=== Exercise material ===
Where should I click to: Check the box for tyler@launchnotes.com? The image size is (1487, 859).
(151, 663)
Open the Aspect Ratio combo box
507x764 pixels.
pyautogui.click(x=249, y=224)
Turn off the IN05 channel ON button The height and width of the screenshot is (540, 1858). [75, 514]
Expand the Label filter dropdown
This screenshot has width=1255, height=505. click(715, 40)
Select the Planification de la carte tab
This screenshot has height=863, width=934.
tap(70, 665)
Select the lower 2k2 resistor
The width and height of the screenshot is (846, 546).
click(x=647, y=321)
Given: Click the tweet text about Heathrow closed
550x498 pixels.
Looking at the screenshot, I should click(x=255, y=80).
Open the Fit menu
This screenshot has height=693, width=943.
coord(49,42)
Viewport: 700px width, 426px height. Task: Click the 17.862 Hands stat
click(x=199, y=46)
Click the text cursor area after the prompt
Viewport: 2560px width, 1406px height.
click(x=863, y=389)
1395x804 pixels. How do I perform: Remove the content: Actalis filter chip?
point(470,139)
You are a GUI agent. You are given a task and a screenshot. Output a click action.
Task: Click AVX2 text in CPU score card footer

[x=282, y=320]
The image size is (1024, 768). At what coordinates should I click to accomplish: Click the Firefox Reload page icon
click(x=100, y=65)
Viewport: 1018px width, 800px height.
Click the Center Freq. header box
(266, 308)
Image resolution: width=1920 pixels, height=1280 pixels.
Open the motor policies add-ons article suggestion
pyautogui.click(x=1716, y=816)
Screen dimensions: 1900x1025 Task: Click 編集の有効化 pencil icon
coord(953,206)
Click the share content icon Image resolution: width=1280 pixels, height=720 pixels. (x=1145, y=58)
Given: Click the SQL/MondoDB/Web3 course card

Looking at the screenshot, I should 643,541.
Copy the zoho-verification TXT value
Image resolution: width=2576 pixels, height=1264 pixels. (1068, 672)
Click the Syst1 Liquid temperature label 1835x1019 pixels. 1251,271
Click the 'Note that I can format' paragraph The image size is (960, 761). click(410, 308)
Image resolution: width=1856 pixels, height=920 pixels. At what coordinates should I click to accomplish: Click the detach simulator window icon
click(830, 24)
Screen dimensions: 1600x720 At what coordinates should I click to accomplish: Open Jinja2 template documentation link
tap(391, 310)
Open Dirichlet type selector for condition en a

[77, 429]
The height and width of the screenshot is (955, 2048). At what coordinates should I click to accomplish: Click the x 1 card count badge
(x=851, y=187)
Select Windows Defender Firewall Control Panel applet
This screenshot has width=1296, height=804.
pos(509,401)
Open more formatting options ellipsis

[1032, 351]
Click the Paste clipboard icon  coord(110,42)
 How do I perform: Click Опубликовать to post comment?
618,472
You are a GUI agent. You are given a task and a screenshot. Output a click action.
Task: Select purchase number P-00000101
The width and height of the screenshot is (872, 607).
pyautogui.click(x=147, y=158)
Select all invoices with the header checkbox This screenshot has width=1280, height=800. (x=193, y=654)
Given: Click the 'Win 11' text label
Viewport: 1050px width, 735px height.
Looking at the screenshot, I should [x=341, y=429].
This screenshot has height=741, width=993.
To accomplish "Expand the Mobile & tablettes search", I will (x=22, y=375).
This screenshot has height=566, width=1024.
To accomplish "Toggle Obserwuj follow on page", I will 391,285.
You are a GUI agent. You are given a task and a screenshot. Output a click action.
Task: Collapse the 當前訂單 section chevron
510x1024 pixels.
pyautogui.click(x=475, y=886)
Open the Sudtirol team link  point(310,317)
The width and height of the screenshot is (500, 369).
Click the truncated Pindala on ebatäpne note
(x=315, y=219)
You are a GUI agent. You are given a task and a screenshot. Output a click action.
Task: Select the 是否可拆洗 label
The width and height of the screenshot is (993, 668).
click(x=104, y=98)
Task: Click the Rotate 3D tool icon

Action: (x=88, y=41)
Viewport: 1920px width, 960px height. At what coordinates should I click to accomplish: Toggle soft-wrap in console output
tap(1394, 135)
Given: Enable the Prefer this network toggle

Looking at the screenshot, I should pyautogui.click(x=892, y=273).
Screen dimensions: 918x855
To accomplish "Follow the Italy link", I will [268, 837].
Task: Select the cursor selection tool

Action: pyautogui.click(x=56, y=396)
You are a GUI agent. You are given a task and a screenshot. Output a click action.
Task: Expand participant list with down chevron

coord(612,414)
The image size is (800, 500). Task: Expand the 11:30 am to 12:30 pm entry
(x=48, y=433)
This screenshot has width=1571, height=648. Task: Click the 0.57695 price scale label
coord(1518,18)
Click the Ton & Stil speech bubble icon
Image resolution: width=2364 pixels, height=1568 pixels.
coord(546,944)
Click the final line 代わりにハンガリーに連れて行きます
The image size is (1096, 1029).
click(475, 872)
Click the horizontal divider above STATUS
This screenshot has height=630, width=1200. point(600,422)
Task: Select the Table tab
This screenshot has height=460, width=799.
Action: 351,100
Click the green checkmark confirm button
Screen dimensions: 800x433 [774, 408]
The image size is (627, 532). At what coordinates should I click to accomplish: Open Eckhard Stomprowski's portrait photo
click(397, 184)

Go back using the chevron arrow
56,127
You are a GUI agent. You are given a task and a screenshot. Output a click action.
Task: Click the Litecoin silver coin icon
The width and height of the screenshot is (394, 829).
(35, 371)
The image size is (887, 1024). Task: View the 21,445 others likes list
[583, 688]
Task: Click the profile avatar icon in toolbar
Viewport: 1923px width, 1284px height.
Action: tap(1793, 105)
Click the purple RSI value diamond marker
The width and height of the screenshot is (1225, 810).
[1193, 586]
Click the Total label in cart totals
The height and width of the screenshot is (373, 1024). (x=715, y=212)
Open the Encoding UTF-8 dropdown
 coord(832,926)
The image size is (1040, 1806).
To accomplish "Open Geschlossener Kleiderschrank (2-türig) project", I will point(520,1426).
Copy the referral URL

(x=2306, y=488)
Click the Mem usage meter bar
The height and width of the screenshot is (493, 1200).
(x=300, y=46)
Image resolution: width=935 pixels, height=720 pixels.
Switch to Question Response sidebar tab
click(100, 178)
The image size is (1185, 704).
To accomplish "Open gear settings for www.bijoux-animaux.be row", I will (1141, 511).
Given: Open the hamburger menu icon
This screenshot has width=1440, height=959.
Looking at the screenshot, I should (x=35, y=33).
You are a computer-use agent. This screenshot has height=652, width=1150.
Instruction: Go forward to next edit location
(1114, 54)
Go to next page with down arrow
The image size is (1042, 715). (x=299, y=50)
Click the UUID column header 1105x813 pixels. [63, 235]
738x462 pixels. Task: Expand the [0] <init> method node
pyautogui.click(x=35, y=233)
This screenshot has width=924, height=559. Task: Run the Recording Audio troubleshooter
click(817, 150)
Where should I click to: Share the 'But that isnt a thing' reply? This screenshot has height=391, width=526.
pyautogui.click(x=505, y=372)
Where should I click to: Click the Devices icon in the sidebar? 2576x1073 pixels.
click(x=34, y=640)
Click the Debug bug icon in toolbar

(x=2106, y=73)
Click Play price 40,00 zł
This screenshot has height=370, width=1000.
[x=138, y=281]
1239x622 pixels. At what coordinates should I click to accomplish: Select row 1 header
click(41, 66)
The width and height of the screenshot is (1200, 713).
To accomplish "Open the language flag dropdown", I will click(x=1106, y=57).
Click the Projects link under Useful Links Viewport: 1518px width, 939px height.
===
» **Task**:
Rewrite the records from the line with "Where should I click to: Share" up to and including the line with "pyautogui.click(x=505, y=372)" as a Markdown table with the columns Row and Text. Number each line and leave out blank lines.

» **Output below**:
| Row | Text |
|---|---|
| 1 | Where should I click to: Share the 'But that isnt a thing' reply? This screenshot has height=391, width=526. |
| 2 | pyautogui.click(x=505, y=372) |